> _Problem requirements_:
Your response should be the complete data, transcribed exactly.

> _Provided records_:

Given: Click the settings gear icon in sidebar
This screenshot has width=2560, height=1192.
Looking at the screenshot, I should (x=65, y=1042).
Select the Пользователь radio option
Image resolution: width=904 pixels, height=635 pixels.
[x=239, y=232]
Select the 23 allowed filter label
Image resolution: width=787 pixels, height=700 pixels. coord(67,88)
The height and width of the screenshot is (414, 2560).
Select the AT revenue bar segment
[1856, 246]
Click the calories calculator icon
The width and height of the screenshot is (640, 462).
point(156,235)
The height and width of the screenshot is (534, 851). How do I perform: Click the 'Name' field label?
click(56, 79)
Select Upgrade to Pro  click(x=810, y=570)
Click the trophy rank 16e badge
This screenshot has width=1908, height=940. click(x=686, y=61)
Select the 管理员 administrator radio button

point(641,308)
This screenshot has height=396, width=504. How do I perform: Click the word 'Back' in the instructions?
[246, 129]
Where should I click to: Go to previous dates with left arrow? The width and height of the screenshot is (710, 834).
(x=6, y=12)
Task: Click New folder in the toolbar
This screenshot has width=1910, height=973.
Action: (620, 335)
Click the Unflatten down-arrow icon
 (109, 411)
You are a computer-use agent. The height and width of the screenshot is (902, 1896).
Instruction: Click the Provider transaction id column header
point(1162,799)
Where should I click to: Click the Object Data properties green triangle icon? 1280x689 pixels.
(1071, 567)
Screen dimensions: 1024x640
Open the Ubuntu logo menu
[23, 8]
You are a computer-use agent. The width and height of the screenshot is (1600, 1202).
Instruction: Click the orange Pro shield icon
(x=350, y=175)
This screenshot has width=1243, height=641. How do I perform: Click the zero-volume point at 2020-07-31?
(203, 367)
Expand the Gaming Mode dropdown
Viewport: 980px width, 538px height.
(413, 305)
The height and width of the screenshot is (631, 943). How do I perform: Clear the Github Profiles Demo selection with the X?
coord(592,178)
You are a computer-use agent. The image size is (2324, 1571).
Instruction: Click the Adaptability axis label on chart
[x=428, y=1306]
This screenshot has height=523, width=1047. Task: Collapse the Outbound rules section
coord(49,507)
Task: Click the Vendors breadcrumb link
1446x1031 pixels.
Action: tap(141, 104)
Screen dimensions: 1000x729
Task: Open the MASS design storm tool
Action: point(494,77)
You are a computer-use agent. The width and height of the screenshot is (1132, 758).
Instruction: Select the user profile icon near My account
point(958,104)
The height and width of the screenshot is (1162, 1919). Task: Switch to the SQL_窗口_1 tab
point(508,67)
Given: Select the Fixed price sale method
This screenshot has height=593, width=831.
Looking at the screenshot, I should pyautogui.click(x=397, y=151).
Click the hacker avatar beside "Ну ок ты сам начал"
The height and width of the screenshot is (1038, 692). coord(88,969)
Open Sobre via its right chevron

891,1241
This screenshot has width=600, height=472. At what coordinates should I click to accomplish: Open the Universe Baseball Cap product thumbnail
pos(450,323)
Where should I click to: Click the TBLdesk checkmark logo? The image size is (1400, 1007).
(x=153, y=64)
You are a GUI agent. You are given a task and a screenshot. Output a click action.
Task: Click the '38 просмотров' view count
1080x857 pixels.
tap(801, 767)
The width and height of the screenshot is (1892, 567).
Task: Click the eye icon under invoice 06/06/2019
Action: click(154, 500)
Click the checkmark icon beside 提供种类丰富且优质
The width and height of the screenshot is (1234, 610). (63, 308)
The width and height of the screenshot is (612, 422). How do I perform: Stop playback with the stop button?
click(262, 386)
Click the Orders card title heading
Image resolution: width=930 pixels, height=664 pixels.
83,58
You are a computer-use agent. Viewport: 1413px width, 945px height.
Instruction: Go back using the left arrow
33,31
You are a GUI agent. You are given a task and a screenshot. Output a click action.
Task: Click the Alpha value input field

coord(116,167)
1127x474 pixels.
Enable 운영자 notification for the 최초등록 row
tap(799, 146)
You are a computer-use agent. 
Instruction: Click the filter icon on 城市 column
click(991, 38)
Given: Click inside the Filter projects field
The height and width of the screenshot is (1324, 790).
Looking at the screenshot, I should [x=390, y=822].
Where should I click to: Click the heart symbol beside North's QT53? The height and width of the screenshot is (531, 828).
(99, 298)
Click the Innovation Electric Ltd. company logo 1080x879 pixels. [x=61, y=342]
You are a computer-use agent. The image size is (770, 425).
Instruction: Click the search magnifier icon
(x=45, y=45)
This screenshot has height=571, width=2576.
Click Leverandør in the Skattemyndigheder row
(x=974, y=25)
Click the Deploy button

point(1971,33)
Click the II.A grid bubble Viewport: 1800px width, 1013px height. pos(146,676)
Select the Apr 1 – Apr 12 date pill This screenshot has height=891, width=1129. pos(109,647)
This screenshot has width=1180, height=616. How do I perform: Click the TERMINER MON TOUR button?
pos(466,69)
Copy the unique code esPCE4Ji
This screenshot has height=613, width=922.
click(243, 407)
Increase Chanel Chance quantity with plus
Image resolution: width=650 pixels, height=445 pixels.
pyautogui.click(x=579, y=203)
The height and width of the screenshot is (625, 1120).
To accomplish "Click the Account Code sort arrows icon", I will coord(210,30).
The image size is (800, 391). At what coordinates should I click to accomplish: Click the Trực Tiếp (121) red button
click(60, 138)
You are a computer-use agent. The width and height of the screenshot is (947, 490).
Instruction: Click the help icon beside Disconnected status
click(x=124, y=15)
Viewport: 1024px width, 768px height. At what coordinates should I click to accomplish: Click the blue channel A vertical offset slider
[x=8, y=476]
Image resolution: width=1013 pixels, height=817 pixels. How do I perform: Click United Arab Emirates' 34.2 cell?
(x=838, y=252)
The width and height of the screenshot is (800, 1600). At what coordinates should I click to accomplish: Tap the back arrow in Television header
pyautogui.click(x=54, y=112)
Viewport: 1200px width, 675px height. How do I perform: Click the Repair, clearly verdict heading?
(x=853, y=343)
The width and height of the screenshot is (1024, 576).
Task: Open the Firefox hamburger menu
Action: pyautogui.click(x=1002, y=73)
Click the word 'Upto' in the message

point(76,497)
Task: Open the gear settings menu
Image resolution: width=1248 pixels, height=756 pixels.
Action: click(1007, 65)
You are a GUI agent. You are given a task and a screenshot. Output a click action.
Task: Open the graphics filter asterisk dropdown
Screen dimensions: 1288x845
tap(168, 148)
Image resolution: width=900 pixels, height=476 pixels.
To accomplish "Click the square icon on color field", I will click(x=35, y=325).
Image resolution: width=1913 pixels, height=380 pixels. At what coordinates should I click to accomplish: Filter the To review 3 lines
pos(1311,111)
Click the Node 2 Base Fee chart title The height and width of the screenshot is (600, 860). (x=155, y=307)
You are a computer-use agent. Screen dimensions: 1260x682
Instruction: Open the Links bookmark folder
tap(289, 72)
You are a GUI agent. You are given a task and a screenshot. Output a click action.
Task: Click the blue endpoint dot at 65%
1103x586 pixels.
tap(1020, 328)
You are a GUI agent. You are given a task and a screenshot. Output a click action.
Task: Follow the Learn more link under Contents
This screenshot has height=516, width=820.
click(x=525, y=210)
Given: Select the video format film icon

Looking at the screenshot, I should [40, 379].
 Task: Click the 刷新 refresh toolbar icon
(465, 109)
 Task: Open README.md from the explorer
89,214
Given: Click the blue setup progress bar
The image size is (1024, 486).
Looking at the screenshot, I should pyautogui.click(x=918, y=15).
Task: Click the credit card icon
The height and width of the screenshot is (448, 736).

> _Solution below_:
Given: Click the settings gear icon in sidebar
This screenshot has width=2560, height=1192.
Looking at the screenshot, I should (x=65, y=1042).
Select the Пользователь radio option
Image resolution: width=904 pixels, height=635 pixels.
[x=239, y=232]
Select the 23 allowed filter label
Image resolution: width=787 pixels, height=700 pixels. coord(67,88)
The height and width of the screenshot is (414, 2560).
Select the AT revenue bar segment
[1856, 246]
Click the calories calculator icon
The width and height of the screenshot is (640, 462).
point(156,235)
The height and width of the screenshot is (534, 851). How do I perform: Click the 'Name' field label?
click(56, 79)
Select Upgrade to Pro  click(x=810, y=570)
Click the trophy rank 16e badge
This screenshot has width=1908, height=940. click(x=686, y=61)
Select the 管理员 administrator radio button

point(641,308)
This screenshot has height=396, width=504. How do I perform: Click the word 'Back' in the instructions?
[246, 129]
Where should I click to: Go to previous dates with left arrow? The width and height of the screenshot is (710, 834).
(x=6, y=12)
Task: Click New folder in the toolbar
This screenshot has width=1910, height=973.
Action: (620, 335)
Click the Unflatten down-arrow icon
 (109, 411)
You are a computer-use agent. The height and width of the screenshot is (902, 1896).
Instruction: Click the Provider transaction id column header
point(1162,799)
Where should I click to: Click the Object Data properties green triangle icon? 1280x689 pixels.
(1071, 567)
Screen dimensions: 1024x640
Open the Ubuntu logo menu
[23, 8]
You are a computer-use agent. The width and height of the screenshot is (1600, 1202).
Instruction: Click the orange Pro shield icon
(x=350, y=175)
This screenshot has width=1243, height=641. How do I perform: Click the zero-volume point at 2020-07-31?
(203, 367)
Expand the Gaming Mode dropdown
Viewport: 980px width, 538px height.
(413, 305)
The height and width of the screenshot is (631, 943). How do I perform: Clear the Github Profiles Demo selection with the X?
coord(592,178)
You are a computer-use agent. The image size is (2324, 1571).
Instruction: Click the Adaptability axis label on chart
[x=428, y=1306]
This screenshot has height=523, width=1047. Task: Collapse the Outbound rules section
coord(49,507)
Task: Click the Vendors breadcrumb link
1446x1031 pixels.
Action: tap(141, 104)
Screen dimensions: 1000x729
Task: Open the MASS design storm tool
Action: point(494,77)
You are a computer-use agent. The width and height of the screenshot is (1132, 758).
Instruction: Select the user profile icon near My account
point(958,104)
The height and width of the screenshot is (1162, 1919). Task: Switch to the SQL_窗口_1 tab
point(508,67)
Given: Select the Fixed price sale method
This screenshot has height=593, width=831.
Looking at the screenshot, I should pyautogui.click(x=397, y=151).
Click the hacker avatar beside "Ну ок ты сам начал"
The height and width of the screenshot is (1038, 692). coord(88,969)
Open Sobre via its right chevron

891,1241
This screenshot has width=600, height=472. At what coordinates should I click to accomplish: Open the Universe Baseball Cap product thumbnail
pos(450,323)
Where should I click to: Click the TBLdesk checkmark logo? The image size is (1400, 1007).
(x=153, y=64)
You are a GUI agent. You are given a task and a screenshot. Output a click action.
Task: Click the '38 просмотров' view count
1080x857 pixels.
tap(801, 767)
The width and height of the screenshot is (1892, 567).
Task: Click the eye icon under invoice 06/06/2019
Action: click(154, 500)
Click the checkmark icon beside 提供种类丰富且优质
The width and height of the screenshot is (1234, 610). (63, 308)
The width and height of the screenshot is (612, 422). How do I perform: Stop playback with the stop button?
click(262, 386)
Click the Orders card title heading
Image resolution: width=930 pixels, height=664 pixels.
83,58
You are a computer-use agent. Viewport: 1413px width, 945px height.
Instruction: Go back using the left arrow
33,31
You are a GUI agent. You are given a task and a screenshot. Output a click action.
Task: Click the Alpha value input field

coord(116,167)
1127x474 pixels.
Enable 운영자 notification for the 최초등록 row
tap(799, 146)
You are a computer-use agent. 
Instruction: Click the filter icon on 城市 column
click(991, 38)
Given: Click inside the Filter projects field
The height and width of the screenshot is (1324, 790).
Looking at the screenshot, I should [x=390, y=822].
Where should I click to: Click the heart symbol beside North's QT53? The height and width of the screenshot is (531, 828).
(99, 298)
Click the Innovation Electric Ltd. company logo 1080x879 pixels. [x=61, y=342]
You are a computer-use agent. The image size is (770, 425).
Instruction: Click the search magnifier icon
(x=45, y=45)
This screenshot has height=571, width=2576.
Click Leverandør in the Skattemyndigheder row
(x=974, y=25)
Click the Deploy button

point(1971,33)
Click the II.A grid bubble Viewport: 1800px width, 1013px height. pos(146,676)
Select the Apr 1 – Apr 12 date pill This screenshot has height=891, width=1129. pos(109,647)
This screenshot has width=1180, height=616. How do I perform: Click the TERMINER MON TOUR button?
pos(466,69)
Copy the unique code esPCE4Ji
This screenshot has height=613, width=922.
click(243, 407)
Increase Chanel Chance quantity with plus
Image resolution: width=650 pixels, height=445 pixels.
pyautogui.click(x=579, y=203)
The height and width of the screenshot is (625, 1120).
To accomplish "Click the Account Code sort arrows icon", I will coord(210,30).
The image size is (800, 391). At what coordinates should I click to accomplish: Click the Trực Tiếp (121) red button
click(60, 138)
You are a computer-use agent. The width and height of the screenshot is (947, 490).
Instruction: Click the help icon beside Disconnected status
click(x=124, y=15)
Viewport: 1024px width, 768px height. At what coordinates should I click to accomplish: Click the blue channel A vertical offset slider
[x=8, y=476]
Image resolution: width=1013 pixels, height=817 pixels. How do I perform: Click United Arab Emirates' 34.2 cell?
(x=838, y=252)
The width and height of the screenshot is (800, 1600). At what coordinates should I click to accomplish: Tap the back arrow in Television header
pyautogui.click(x=54, y=112)
Viewport: 1200px width, 675px height. How do I perform: Click the Repair, clearly verdict heading?
(x=853, y=343)
The width and height of the screenshot is (1024, 576).
Task: Open the Firefox hamburger menu
Action: pyautogui.click(x=1002, y=73)
Click the word 'Upto' in the message

point(76,497)
Task: Open the gear settings menu
Image resolution: width=1248 pixels, height=756 pixels.
Action: click(1007, 65)
You are a GUI agent. You are given a task and a screenshot. Output a click action.
Task: Open the graphics filter asterisk dropdown
Screen dimensions: 1288x845
tap(168, 148)
Image resolution: width=900 pixels, height=476 pixels.
To accomplish "Click the square icon on color field", I will click(x=35, y=325).
Image resolution: width=1913 pixels, height=380 pixels. At what coordinates should I click to accomplish: Filter the To review 3 lines
pos(1311,111)
Click the Node 2 Base Fee chart title The height and width of the screenshot is (600, 860). (x=155, y=307)
You are a computer-use agent. Screen dimensions: 1260x682
Instruction: Open the Links bookmark folder
tap(289, 72)
You are a GUI agent. You are given a task and a screenshot. Output a click action.
Task: Click the blue endpoint dot at 65%
1103x586 pixels.
tap(1020, 328)
You are a GUI agent. You are given a task and a screenshot. Output a click action.
Task: Follow the Learn more link under Contents
This screenshot has height=516, width=820.
click(x=525, y=210)
Given: Select the video format film icon

Looking at the screenshot, I should [40, 379].
 Task: Click the 刷新 refresh toolbar icon
(465, 109)
 Task: Open README.md from the explorer
89,214
Given: Click the blue setup progress bar
The image size is (1024, 486).
Looking at the screenshot, I should pyautogui.click(x=918, y=15).
Task: Click the credit card icon
The height and width of the screenshot is (448, 736).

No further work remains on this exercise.